Muta goes all over the world and buys CDs and comes back and exposes ordinary Jamaican people to cutting-edge intellectual work. 'Cutting Edge' is a grass-roots university. The man should be awarded national honours for his work in media alone - let alone his awesome body of work as a cultural artiste and folk philosopher.
Muta's work is development journalism through and through. On Wednesday nights, my wife knows that I am not available for much discussion, except to discuss Muta's gripping analysis. And, of course, she can't help hearing my uproarious laughter in the still of the morning, especially as Muta ridicules Christianity and makes mockery of Christian teachings and especially pastors (though I am one, I confess!).
And here he deserves special commendation. Muta, more than any other single Jamaican, has brought cutting-edge biblical scholarship to ordinary Jamaican people and made them aware of the most controversial ideas being discussed in the most prestigious universities of the world. Muta, on his travels, picks up a lot of things, and now that much is available on the Internet, he is like a child in a candy shop.
Before I heard the name Bart Ehrman, now the most quoted biblical scholar in the big North American and European media, Muta many years ago gave me his early book The Orthodox Corruption of Scripture. Then, Ehrman was unknown to most of the religious academy and none of the international media.
MUTA VS THE CHURCH
Christians have been upset with him, for Muta has been the Church's harshest and most fierce critic in Jamaica. He despises Christianity with a passion and believes with every energy he can muster that Christianity is the worst thing that has happened to us and continues to affect us. Forget about whether he is mistaken or Antichrist. You have to admire his contrarian spirit, his sceptical, enquiring mind; his willingness to peer beyond received dogmas.

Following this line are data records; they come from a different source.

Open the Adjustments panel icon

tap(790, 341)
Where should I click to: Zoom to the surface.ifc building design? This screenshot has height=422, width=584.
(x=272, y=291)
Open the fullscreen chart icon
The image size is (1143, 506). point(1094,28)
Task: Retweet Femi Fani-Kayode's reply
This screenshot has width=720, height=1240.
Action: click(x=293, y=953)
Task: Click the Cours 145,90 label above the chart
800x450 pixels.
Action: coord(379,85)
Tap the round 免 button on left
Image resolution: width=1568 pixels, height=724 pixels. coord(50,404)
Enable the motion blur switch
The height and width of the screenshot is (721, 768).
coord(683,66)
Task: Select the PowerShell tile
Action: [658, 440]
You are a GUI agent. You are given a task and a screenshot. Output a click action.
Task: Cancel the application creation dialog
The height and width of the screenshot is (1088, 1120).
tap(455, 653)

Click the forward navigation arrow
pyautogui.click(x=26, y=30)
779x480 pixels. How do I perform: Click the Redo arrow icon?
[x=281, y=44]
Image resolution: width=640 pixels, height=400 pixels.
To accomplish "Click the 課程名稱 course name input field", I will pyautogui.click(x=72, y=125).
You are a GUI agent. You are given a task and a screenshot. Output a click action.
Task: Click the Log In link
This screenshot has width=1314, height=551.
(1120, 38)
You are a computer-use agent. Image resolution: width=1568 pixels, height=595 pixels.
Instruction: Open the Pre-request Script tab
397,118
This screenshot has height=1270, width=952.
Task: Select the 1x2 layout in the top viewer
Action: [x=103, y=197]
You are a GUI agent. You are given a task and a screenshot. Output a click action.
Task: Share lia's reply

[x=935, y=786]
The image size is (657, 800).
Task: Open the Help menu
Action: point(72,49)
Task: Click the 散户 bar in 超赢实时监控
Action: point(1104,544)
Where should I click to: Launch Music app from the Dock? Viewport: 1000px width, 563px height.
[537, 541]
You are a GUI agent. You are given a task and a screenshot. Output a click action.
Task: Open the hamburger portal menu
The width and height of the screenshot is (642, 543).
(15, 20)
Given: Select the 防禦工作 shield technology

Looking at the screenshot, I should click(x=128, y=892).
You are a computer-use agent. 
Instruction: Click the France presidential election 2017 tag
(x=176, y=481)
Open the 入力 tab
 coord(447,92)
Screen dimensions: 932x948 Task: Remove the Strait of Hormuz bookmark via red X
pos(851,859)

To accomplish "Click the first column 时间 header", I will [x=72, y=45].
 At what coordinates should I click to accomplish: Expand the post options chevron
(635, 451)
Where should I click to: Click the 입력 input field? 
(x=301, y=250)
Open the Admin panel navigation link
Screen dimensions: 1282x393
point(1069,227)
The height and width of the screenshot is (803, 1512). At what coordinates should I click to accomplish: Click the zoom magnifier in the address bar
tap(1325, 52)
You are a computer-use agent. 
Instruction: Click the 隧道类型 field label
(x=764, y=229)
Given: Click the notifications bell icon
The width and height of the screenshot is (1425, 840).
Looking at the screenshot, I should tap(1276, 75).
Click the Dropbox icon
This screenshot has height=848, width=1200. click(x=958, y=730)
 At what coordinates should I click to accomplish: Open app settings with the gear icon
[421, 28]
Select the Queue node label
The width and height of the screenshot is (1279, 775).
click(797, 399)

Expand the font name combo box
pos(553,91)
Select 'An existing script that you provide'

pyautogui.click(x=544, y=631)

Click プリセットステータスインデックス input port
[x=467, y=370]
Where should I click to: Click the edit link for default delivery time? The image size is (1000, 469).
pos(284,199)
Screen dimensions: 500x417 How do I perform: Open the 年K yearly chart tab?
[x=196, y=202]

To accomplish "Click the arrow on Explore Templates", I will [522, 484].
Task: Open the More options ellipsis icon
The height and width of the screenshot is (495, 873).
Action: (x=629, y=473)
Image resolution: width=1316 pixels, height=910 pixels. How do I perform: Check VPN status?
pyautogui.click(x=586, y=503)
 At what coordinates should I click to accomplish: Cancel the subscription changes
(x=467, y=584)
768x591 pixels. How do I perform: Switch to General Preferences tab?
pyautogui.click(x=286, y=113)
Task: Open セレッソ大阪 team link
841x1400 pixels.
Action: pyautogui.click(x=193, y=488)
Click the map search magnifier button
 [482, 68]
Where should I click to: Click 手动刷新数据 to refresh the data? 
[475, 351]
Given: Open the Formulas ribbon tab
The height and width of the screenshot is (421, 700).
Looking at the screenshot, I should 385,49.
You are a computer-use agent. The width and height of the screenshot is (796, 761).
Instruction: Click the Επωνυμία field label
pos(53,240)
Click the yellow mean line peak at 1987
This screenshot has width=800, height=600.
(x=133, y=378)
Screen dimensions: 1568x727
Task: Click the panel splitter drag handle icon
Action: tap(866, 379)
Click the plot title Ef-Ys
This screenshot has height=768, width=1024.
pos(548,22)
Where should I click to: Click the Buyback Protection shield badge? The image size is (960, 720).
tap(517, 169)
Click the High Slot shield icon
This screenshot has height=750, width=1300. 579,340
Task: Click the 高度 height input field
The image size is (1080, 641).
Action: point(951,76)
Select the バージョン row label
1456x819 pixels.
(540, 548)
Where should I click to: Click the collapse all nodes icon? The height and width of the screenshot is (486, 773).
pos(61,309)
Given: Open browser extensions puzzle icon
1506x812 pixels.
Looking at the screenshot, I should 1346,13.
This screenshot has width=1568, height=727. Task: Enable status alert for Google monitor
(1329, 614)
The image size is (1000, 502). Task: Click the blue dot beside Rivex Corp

Paradoxically, Muta has offended many, but yet is so loved and respected by many. Muta is a fierce critic of Church and State. Him bun fire on all political parties and attacks the People's National Party (PNP) and Jamaica Labour Party with equal and refreshing vigour. Unlike some of our well-known churchmen who have sold out their souls and minds to the political parties, particularly to the PNP, Muta remains genuinely independent and critical of both the Palace and its Prophets. For that alone he deserves respect. And gets it from the masses.
Today, Muta is the country's most influential cultural critic and public philosopher. His thorough-going critique on Wednesday nights on contemporary affairs has a breadth and force not equalled by our newspaper columnists and on-air commentators. There is a powerful interview he gave to United Reggae, an online reggae magazine, just last month.
Muta's searing critique of dancehall music and how it has been co-opted by capitalist, nihilistic values; his profound analysis of how American culture has recolonised the minds of the Jamaican youth and our people generally; his dramatisation of how fast foods, hip hop, American movies, reality TV and celebrity culture have duped us, rivals by anything in the academy, media, Church and civil society.
"American thinking with a Third World living!" is how Muta characterised Jamaica today in that interview. "You see people dress up ... they are so materialistic ... they don't think about their spirit, they think about their body. Nuff people look happy because a lot of party going on, but when they come from dance, go home and lock the door, it's pure ignorance and vexation."
Only ignorance and vexation would make us not honour this cultural giant.